Stated problem
Turn the records from the line with "How do I perform: Click OK to confirm?" through the line with "point(482,247)", both included, into a Markdown table with the columns Row and Line. Skip blank lines and leave out the pictures.

Dataset records
-.-.-
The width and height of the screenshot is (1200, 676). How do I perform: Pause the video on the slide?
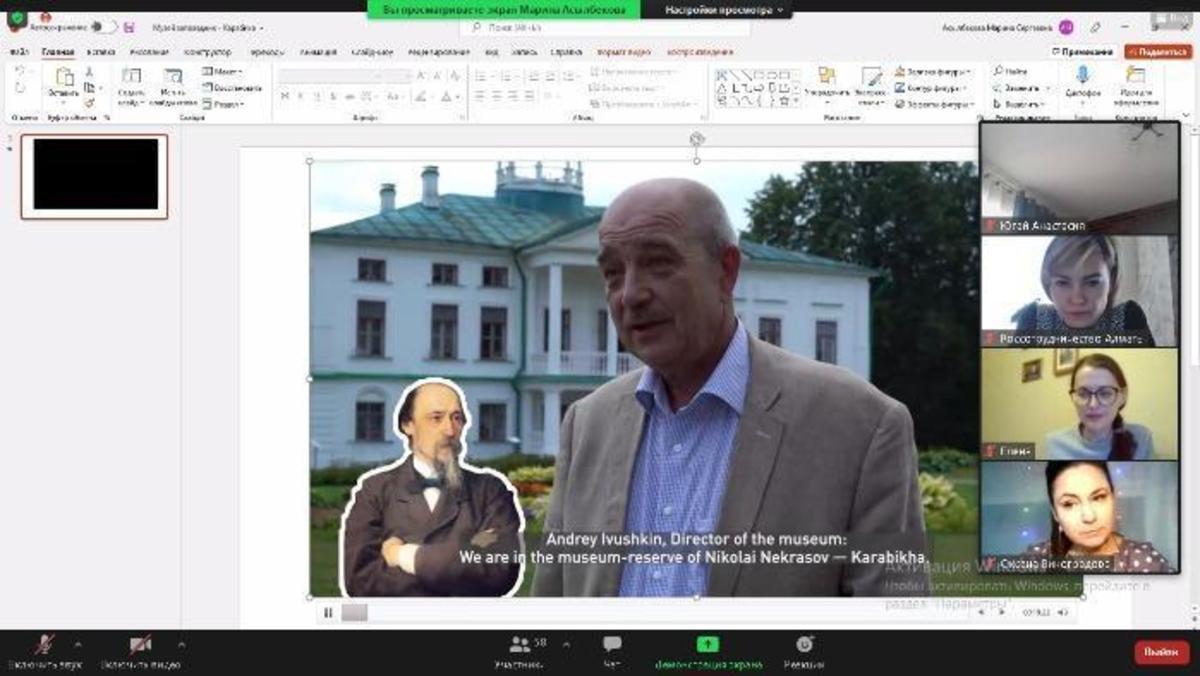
-.-.-
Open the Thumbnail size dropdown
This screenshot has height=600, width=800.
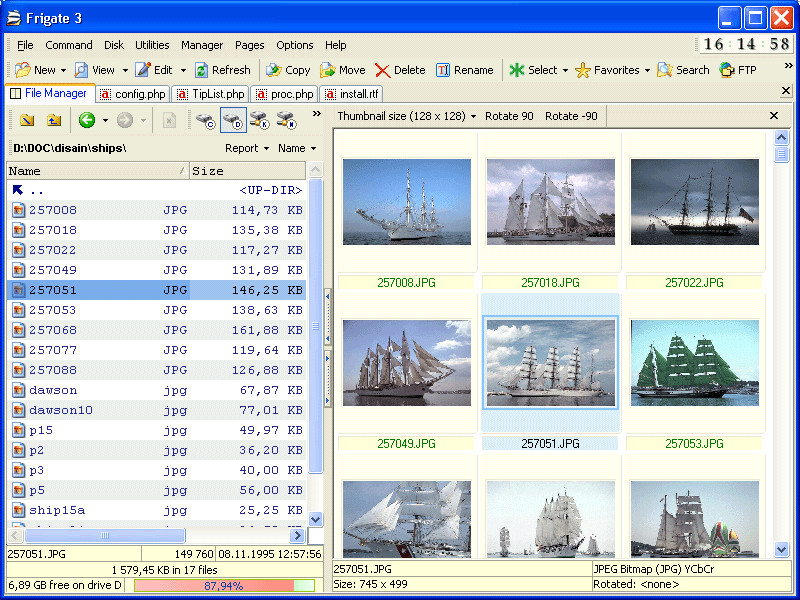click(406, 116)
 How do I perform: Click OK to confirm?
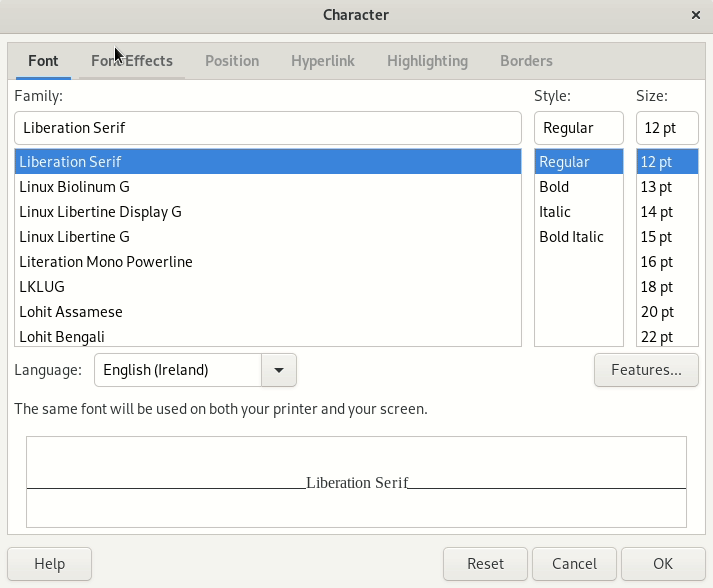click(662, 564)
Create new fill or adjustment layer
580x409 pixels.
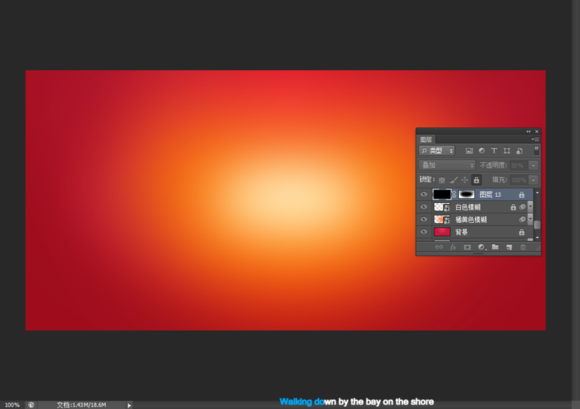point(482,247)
-.-.-
Finished exercise
| Row | Line |
|---|---|
| 1 |  How do I perform: Click OK to confirm? |
| 2 | click(662, 564) |
| 3 | Create new fill or adjustment layer |
| 4 | 580x409 pixels. |
| 5 | point(482,247) |